By Edward T. O’Donnell

One hundred forty-two years ago this week, on April 4, 1859, Daniel Emmett did it again. Asked by the manager of his minstrel troupe to write a new song in just two days, he at first came up empty. But as he sat at his kitchen table on a cold and rainy April morning trying to break his writer’s block, he muttered a phrase he’d picked up while traveling with the circus: "I wish a was in Dixie." As he explained what it meant to his perplexed wife (literally, I wish I was down South where it was warm), inspiration struck. One day later his manager had another hit song. Not long thereafter the restive South had its anthem.

Daniel Decatur Emmett was born in Mount Vernon, Ohio, in 1815. From an early age he demonstrated a gift for music, teaching himself to play the fiddle and writing songs before he was 10. He wrote his first popular song, "Old Dan Tucker," when he was 15. After a five-year stint in the U.S. Army, he hit the road as a musician with a series of traveling circuses.

His big break came in 1842 when he joined three other musician-singers to form the nation’s first minstrel band, the Virginia Minstrels. Their act — the minstrel show — became one of the most popular forms of entertainment to emerge in the 19th Century. Emmett and his partners appeared in "black face," performing songs, dances, skits and routines based on racist caricatures of singing and dancing African American slaves. Their first performance, in February 1843 at the Bowery Amphitheater in New York, catapulted them to national fame and touched off a nationwide infatuation with minstrels routines. The Virginia Minstrels broke up in 1844, but by then Daniel Emmet was a household name.

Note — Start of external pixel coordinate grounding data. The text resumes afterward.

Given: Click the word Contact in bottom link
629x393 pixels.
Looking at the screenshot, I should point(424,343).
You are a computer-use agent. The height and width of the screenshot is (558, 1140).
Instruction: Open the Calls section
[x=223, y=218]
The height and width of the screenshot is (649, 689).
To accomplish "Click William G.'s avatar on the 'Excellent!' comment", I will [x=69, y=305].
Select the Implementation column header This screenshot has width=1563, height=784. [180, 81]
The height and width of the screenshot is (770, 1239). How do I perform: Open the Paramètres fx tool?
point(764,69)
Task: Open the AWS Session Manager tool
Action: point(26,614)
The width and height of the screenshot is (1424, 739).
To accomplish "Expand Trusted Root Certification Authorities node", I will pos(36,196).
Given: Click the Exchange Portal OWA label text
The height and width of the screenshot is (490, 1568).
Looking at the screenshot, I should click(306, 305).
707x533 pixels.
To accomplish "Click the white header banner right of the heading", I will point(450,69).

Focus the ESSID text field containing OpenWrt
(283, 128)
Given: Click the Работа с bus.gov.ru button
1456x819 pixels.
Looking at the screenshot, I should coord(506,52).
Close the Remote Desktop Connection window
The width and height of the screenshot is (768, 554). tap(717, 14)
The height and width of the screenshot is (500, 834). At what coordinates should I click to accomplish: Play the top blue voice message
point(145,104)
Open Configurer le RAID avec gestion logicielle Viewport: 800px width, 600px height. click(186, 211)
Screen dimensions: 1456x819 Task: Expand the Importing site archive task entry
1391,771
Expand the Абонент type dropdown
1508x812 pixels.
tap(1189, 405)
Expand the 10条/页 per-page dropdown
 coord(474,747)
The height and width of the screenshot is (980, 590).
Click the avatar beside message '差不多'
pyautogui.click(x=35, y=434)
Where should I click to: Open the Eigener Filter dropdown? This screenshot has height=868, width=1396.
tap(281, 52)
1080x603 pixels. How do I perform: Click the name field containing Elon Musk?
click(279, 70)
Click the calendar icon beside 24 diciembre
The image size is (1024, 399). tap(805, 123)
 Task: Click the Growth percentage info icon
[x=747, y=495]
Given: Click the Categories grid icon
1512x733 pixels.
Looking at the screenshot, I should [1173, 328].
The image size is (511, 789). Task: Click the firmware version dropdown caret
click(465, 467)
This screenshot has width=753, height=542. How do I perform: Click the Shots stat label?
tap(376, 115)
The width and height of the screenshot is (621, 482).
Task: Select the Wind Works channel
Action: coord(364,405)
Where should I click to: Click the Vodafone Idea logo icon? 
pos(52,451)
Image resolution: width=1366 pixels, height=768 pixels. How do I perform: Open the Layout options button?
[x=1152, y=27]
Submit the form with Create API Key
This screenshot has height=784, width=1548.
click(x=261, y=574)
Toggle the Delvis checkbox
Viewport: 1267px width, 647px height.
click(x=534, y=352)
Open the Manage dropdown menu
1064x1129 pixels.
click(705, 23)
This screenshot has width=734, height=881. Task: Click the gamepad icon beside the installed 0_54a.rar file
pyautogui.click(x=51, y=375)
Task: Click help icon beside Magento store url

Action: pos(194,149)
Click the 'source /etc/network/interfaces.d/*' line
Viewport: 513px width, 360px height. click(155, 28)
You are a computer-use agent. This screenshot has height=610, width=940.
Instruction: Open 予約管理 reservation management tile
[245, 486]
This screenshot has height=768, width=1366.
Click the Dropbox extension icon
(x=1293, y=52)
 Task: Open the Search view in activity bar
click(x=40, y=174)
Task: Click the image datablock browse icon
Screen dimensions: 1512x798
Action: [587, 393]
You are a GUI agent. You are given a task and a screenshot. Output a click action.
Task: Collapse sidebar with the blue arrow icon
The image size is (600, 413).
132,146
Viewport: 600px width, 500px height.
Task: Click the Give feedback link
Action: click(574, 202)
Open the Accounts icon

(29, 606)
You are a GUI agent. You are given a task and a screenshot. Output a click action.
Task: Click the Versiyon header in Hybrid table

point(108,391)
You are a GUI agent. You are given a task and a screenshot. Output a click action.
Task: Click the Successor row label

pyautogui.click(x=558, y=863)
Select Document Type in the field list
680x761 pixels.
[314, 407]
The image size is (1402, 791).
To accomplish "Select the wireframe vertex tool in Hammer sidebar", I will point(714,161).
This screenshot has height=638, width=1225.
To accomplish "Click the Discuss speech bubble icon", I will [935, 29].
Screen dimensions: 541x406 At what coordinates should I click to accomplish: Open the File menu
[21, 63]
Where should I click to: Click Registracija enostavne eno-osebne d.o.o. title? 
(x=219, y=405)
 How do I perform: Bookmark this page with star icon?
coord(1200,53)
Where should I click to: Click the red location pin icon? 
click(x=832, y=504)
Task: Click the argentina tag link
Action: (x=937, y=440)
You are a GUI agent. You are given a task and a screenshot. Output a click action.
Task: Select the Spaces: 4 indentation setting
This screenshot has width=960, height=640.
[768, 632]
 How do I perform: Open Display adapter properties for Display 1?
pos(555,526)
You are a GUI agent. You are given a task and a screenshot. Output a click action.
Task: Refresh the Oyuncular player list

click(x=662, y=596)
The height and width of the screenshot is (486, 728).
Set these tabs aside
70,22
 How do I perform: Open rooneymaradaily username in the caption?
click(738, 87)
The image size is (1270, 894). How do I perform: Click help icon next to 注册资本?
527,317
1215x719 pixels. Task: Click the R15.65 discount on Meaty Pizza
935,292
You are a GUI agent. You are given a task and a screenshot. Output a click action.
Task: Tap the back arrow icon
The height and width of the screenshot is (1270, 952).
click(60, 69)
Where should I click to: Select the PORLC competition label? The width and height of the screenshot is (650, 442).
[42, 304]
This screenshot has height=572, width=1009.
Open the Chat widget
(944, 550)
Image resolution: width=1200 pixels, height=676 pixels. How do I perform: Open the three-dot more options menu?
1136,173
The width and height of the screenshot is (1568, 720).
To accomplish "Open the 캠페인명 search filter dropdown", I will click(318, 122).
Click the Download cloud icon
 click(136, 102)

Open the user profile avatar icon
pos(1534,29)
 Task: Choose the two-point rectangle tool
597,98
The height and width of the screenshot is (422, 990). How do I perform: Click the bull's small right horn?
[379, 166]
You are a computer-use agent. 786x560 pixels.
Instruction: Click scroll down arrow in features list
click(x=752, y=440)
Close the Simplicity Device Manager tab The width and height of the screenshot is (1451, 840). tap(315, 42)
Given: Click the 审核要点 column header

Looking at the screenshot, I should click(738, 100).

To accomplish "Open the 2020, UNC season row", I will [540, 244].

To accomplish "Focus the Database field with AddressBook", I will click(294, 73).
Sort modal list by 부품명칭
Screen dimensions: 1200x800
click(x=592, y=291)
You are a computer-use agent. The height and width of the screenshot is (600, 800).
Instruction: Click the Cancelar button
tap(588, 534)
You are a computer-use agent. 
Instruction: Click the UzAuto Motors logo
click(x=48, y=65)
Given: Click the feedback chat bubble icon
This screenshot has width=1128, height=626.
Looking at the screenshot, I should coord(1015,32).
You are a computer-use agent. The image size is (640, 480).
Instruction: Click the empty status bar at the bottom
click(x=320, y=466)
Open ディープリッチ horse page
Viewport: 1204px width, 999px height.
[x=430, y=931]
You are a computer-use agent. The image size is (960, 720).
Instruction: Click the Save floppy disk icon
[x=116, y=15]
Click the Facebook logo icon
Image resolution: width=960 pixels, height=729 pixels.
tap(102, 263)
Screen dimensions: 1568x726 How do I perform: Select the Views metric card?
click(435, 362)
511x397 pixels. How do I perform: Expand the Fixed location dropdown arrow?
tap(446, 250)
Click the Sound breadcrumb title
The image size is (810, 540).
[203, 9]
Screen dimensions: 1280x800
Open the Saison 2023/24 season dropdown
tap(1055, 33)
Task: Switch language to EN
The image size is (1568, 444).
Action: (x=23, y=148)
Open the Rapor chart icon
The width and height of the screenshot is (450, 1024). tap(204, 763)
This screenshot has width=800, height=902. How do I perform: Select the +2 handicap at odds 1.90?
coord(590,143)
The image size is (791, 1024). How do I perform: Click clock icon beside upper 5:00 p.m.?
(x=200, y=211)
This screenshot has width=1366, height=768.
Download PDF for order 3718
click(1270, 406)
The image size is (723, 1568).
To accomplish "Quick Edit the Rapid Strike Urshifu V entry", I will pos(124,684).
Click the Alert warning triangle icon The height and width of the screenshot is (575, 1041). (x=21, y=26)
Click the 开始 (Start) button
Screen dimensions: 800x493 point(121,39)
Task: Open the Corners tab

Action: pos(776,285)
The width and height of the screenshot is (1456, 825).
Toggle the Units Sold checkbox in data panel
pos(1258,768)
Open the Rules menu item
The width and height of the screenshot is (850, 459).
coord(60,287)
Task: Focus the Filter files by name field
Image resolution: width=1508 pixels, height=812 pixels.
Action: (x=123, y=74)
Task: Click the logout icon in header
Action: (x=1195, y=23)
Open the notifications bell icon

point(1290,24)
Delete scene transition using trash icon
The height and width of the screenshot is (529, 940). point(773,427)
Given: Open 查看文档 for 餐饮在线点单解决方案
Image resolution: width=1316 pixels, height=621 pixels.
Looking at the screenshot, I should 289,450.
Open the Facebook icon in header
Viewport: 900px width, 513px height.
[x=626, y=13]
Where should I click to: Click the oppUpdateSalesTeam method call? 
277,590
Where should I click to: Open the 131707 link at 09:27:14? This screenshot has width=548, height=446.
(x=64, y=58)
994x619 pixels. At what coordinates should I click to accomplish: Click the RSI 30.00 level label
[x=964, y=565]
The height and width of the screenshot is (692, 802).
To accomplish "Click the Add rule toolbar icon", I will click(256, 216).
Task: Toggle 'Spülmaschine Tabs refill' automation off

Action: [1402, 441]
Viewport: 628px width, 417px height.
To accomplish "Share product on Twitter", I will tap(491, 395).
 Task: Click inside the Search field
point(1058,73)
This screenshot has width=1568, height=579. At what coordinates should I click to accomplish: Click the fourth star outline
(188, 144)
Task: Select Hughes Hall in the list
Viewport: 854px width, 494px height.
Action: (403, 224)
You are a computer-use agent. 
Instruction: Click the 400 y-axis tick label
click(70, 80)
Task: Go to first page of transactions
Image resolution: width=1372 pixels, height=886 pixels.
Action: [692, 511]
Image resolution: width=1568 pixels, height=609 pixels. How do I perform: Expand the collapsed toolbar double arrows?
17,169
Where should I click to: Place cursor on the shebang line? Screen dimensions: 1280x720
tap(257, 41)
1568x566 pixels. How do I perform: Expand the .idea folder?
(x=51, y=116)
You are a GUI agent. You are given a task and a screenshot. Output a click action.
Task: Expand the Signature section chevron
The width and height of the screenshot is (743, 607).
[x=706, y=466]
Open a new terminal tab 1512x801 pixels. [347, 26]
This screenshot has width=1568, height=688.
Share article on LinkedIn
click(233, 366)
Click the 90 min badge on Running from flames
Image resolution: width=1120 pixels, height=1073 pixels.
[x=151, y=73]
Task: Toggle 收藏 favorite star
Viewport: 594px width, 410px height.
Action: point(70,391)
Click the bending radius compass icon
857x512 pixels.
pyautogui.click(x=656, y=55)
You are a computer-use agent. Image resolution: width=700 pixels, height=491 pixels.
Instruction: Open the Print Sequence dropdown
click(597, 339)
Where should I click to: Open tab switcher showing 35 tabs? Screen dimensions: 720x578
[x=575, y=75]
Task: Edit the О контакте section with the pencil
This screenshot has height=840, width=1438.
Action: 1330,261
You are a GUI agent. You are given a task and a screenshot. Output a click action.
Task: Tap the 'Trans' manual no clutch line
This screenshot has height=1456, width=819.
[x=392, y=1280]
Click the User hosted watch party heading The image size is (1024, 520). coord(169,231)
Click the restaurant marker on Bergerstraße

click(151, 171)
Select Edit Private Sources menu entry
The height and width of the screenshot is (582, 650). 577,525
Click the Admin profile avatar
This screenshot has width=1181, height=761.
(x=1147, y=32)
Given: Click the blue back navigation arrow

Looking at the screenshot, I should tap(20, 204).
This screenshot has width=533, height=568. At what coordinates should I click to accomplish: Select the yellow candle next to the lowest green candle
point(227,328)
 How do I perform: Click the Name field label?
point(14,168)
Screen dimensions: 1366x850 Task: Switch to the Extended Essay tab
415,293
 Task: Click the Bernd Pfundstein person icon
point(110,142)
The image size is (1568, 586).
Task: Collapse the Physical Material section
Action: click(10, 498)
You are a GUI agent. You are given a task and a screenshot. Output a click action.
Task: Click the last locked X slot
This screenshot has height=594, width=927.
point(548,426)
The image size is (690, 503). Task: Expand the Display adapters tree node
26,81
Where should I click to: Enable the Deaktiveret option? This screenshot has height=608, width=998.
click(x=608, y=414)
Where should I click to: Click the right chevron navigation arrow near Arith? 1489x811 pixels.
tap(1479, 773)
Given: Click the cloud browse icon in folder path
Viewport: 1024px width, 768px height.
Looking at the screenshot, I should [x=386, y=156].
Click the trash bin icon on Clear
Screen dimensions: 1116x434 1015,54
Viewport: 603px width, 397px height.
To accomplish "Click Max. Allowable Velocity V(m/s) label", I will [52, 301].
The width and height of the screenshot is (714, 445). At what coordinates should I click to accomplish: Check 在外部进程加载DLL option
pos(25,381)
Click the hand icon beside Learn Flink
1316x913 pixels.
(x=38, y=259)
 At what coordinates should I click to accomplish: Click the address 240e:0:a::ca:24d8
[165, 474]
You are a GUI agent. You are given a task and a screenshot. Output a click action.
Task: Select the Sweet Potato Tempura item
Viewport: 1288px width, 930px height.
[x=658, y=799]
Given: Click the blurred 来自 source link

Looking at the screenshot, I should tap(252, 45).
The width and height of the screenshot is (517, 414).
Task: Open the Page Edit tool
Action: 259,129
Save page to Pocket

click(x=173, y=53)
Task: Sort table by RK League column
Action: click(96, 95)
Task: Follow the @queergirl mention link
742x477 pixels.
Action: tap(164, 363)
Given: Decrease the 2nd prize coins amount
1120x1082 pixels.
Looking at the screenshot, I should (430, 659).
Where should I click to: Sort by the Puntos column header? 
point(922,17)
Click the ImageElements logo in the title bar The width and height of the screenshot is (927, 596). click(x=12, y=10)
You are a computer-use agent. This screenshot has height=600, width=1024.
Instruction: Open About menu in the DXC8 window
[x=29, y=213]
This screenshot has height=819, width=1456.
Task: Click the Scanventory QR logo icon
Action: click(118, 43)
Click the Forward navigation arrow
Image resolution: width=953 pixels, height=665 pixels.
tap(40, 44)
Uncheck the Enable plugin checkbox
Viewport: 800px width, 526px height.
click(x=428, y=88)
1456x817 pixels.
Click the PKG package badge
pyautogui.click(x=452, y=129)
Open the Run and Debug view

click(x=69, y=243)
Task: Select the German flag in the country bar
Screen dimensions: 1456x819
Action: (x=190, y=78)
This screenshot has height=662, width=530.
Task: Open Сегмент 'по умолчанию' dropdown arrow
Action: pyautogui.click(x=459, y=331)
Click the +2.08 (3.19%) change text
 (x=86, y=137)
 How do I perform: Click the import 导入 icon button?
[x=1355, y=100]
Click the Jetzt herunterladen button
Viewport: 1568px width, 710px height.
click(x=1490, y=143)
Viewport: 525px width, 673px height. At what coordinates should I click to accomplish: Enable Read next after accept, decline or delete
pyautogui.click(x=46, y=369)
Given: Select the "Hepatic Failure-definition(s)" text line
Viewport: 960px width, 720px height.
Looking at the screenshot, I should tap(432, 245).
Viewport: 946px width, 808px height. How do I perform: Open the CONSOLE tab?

Emmet was not the only Irish performer to play a key role in the popularization and development of the minstrel show. The acknowledged "father" of the American minstrel show was an Irishman, Thomas Dartmouth Rice, popularly known as "Jim Crow" (after his popular "Jump Jim Crow" dance routine). As an early black impersonator, he established a vogue for black-faced performance in the 1820s and ’30s that Emmett transformed into the minstrel show. Virtually all the best-known companies, including Bryant’s Minstrels, Campbell’s Minstrels, Haverly’s Minstrels, and Christy’s Minstrels comprised Irish performers.

Emmett continued to write popular songs (among them "Blue Tailed Fly" and "Turkey in the Straw") and perform in minstrel shows well into the 1850s. In 1858, he joined the famous Bryant’s Minstrels (comprising the three O’Brien brothers). One year later came the fateful day when the manager implored him to write a new song to boost their sagging audience appeal.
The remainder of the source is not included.